Repeat the records in full, exactly.

» **Material for this exercise**:
-------

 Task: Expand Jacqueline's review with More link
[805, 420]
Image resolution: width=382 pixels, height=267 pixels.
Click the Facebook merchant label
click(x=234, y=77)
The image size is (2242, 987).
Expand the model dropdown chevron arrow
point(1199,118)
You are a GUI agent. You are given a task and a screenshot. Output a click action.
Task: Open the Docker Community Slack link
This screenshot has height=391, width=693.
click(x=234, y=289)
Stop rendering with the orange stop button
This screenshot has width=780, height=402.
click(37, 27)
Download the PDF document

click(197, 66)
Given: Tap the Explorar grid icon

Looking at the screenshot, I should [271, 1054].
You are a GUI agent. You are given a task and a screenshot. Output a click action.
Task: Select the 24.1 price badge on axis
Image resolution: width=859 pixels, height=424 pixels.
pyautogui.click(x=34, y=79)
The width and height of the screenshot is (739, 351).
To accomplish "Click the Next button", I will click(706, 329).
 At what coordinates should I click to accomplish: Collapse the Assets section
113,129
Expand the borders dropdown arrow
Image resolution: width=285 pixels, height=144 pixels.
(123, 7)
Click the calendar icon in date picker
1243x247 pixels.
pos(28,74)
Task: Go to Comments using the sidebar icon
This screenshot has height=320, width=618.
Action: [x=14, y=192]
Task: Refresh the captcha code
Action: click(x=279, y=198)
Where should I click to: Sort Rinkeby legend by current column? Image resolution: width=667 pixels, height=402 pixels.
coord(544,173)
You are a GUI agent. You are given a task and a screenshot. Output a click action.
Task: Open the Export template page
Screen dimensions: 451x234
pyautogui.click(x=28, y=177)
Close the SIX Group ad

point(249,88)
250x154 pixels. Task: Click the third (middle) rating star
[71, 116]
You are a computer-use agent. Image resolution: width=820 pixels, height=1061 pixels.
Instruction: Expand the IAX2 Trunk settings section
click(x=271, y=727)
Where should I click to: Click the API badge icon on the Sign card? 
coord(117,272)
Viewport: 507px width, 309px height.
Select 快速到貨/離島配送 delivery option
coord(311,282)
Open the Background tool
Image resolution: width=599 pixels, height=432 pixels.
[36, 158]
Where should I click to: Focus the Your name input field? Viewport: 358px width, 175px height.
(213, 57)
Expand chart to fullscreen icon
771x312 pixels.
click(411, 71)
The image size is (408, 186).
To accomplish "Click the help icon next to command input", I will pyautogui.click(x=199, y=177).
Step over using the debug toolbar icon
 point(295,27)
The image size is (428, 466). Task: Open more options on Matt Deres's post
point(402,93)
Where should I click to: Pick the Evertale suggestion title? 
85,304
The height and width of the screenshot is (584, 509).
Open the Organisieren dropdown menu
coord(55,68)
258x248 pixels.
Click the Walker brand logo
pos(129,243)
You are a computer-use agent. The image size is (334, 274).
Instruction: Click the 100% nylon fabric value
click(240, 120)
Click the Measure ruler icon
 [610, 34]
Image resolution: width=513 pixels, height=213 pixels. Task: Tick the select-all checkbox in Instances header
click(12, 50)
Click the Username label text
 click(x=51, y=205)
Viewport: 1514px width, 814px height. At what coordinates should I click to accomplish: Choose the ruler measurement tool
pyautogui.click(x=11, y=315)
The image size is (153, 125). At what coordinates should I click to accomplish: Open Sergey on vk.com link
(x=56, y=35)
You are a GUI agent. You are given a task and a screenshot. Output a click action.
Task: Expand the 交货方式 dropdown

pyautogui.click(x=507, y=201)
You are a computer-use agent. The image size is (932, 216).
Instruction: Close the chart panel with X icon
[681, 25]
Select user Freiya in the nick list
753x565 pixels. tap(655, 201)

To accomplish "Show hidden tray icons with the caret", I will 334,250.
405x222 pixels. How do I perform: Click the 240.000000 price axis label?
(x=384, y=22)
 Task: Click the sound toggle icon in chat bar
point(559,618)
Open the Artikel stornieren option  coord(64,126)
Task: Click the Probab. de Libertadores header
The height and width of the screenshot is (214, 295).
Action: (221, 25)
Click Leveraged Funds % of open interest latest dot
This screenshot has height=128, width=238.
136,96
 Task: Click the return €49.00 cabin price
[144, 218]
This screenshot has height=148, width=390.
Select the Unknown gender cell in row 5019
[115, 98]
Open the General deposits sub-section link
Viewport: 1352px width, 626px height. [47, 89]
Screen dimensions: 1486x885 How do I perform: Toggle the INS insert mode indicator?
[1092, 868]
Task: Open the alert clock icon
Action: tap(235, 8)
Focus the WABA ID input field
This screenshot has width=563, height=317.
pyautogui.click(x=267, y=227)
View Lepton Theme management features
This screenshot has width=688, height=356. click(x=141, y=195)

-------

» **Answer to this task**:
 Task: Expand Jacqueline's review with More link
[805, 420]
Image resolution: width=382 pixels, height=267 pixels.
Click the Facebook merchant label
click(x=234, y=77)
The image size is (2242, 987).
Expand the model dropdown chevron arrow
point(1199,118)
You are a GUI agent. You are given a task and a screenshot. Output a click action.
Task: Open the Docker Community Slack link
This screenshot has height=391, width=693.
click(x=234, y=289)
Stop rendering with the orange stop button
This screenshot has width=780, height=402.
click(37, 27)
Download the PDF document

click(197, 66)
Given: Tap the Explorar grid icon

Looking at the screenshot, I should [271, 1054].
You are a GUI agent. You are given a task and a screenshot. Output a click action.
Task: Select the 24.1 price badge on axis
Image resolution: width=859 pixels, height=424 pixels.
pyautogui.click(x=34, y=79)
The width and height of the screenshot is (739, 351).
To accomplish "Click the Next button", I will click(706, 329).
 At what coordinates should I click to accomplish: Collapse the Assets section
113,129
Expand the borders dropdown arrow
Image resolution: width=285 pixels, height=144 pixels.
(123, 7)
Click the calendar icon in date picker
1243x247 pixels.
pos(28,74)
Task: Go to Comments using the sidebar icon
This screenshot has height=320, width=618.
Action: [x=14, y=192]
Task: Refresh the captcha code
Action: click(x=279, y=198)
Where should I click to: Sort Rinkeby legend by current column? Image resolution: width=667 pixels, height=402 pixels.
coord(544,173)
You are a GUI agent. You are given a task and a screenshot. Output a click action.
Task: Open the Export template page
Screen dimensions: 451x234
pyautogui.click(x=28, y=177)
Close the SIX Group ad

point(249,88)
250x154 pixels. Task: Click the third (middle) rating star
[71, 116]
You are a computer-use agent. Image resolution: width=820 pixels, height=1061 pixels.
Instruction: Expand the IAX2 Trunk settings section
click(x=271, y=727)
Where should I click to: Click the API badge icon on the Sign card? 
coord(117,272)
Viewport: 507px width, 309px height.
Select 快速到貨/離島配送 delivery option
coord(311,282)
Open the Background tool
Image resolution: width=599 pixels, height=432 pixels.
[36, 158]
Where should I click to: Focus the Your name input field? Viewport: 358px width, 175px height.
(213, 57)
Expand chart to fullscreen icon
771x312 pixels.
click(411, 71)
The image size is (408, 186).
To accomplish "Click the help icon next to command input", I will pyautogui.click(x=199, y=177).
Step over using the debug toolbar icon
 point(295,27)
The image size is (428, 466). Task: Open more options on Matt Deres's post
point(402,93)
Where should I click to: Pick the Evertale suggestion title? 
85,304
The height and width of the screenshot is (584, 509).
Open the Organisieren dropdown menu
coord(55,68)
258x248 pixels.
Click the Walker brand logo
pos(129,243)
You are a computer-use agent. The image size is (334, 274).
Instruction: Click the 100% nylon fabric value
click(240, 120)
Click the Measure ruler icon
 [610, 34]
Image resolution: width=513 pixels, height=213 pixels. Task: Tick the select-all checkbox in Instances header
click(12, 50)
Click the Username label text
 click(x=51, y=205)
Viewport: 1514px width, 814px height. At what coordinates should I click to accomplish: Choose the ruler measurement tool
pyautogui.click(x=11, y=315)
The image size is (153, 125). At what coordinates should I click to accomplish: Open Sergey on vk.com link
(x=56, y=35)
You are a GUI agent. You are given a task and a screenshot. Output a click action.
Task: Expand the 交货方式 dropdown

pyautogui.click(x=507, y=201)
You are a computer-use agent. The image size is (932, 216).
Instruction: Close the chart panel with X icon
[681, 25]
Select user Freiya in the nick list
753x565 pixels. tap(655, 201)

To accomplish "Show hidden tray icons with the caret", I will 334,250.
405x222 pixels. How do I perform: Click the 240.000000 price axis label?
(x=384, y=22)
 Task: Click the sound toggle icon in chat bar
point(559,618)
Open the Artikel stornieren option  coord(64,126)
Task: Click the Probab. de Libertadores header
The height and width of the screenshot is (214, 295).
Action: (221, 25)
Click Leveraged Funds % of open interest latest dot
This screenshot has height=128, width=238.
136,96
 Task: Click the return €49.00 cabin price
[144, 218]
This screenshot has height=148, width=390.
Select the Unknown gender cell in row 5019
[115, 98]
Open the General deposits sub-section link
Viewport: 1352px width, 626px height. [47, 89]
Screen dimensions: 1486x885 How do I perform: Toggle the INS insert mode indicator?
[1092, 868]
Task: Open the alert clock icon
Action: tap(235, 8)
Focus the WABA ID input field
This screenshot has width=563, height=317.
pyautogui.click(x=267, y=227)
View Lepton Theme management features
This screenshot has width=688, height=356. click(x=141, y=195)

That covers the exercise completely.